__Task set__.
1. Retype the article on the AT&T Wireless customers' lawsuit word for word, everything from "Tulsa World (Oklahoma)" down to "with AT&T Wireless.".
2. In the article below on the AT&T Wireless customers' lawsuit, in which court was the suit filed?

__Source text__.
§ §
Former customers of AT&T Wireless say service quality fell after the Cingular merger.
Tulsa World (Oklahoma)
Frustrated by dropped calls and deteriorating cell phone service, former customers of AT&T Wireless in nine states have filed a class- action lawsuit against Cingular Wireless and AT&T Wireless, which merged in a $41 billion deal in October 2004.
In the lawsuit, which was filed in July in U.S. District Court in Seattle, the plaintiffs allege that after Cingular‘s acquisition of AT&T Wireless, Cingular schemed to dismantle the AT&T Wireless network and degrade its services.
“Cingular did so in an effort to induce AT&T Wireless customers into “transferring” from their AT&T Wireless plan to a Cingular plan,” the plaintiffs allege in their complaint. “The Cingular service contracts offer less favorable terms than the customers’ previous contracts with AT&T Wireless.
“Cingular also induced AT&T Wireless subscribers to purchase new Cingular handsets and caused customers to incur significant additional charges including… an $18 “transfer” or “upgrade” fee as well as an $18 fee for the SIM chip which enables the Cingular handset to operate.”
Plaintiffs in the case are seeking repayment of the fees with interest, including “early termination fees,” upgrade or transfer fees, punitive damages, a halt to the practices, attorneys fees and “corrective advertising.”
The plaintiffs are represented by Paul L. Stritmatter of Seattle.
§ §
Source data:
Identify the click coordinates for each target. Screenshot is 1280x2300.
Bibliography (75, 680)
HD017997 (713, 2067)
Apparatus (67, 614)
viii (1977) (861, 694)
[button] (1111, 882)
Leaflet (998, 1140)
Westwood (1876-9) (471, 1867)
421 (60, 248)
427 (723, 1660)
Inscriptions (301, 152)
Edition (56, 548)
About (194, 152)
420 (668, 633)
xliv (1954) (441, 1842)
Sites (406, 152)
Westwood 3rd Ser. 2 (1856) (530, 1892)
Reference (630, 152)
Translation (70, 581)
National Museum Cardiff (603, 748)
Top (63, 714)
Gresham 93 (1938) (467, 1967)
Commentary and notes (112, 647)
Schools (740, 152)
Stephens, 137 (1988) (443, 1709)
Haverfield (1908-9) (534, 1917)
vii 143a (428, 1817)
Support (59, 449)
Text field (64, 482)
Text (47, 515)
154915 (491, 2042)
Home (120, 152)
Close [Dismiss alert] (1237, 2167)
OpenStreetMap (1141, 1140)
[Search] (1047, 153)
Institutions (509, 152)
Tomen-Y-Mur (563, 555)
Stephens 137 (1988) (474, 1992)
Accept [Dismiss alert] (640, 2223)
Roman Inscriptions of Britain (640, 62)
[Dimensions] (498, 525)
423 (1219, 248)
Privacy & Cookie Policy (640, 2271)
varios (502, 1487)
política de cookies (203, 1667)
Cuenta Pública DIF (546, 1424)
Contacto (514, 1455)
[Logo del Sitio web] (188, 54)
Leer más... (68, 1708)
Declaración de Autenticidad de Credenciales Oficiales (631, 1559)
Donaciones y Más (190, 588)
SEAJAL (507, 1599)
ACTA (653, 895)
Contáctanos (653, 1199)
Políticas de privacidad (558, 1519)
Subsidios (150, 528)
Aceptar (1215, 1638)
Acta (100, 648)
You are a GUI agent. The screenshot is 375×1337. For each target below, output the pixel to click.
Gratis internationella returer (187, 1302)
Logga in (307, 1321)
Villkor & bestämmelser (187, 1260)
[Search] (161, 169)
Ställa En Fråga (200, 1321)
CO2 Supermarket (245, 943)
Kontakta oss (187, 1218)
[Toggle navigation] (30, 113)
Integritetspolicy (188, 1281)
§ §
__Answers to the problems__.
1.
Tulsa World (Oklahoma)
Frustrated by dropped calls and deteriorating cell phone service, former customers of AT&T Wireless in nine states have filed a class- action lawsuit against Cingular Wireless and AT&T Wireless, which merged in a $41 billion deal in October 2004.
In the lawsuit, which was filed in July in U.S. District Court in Seattle, the plaintiffs allege that after Cingular‘s acquisition of AT&T Wireless, Cingular schemed to dismantle the AT&T Wireless network and degrade its services.
“Cingular did so in an effort to induce AT&T Wireless customers into “transferring” from their AT&T Wireless plan to a Cingular plan,” the plaintiffs allege in their complaint. “The Cingular service contracts offer less favorable terms than the customers’ previous contracts with AT&T Wireless.

2. U.S. District Court in Seattle.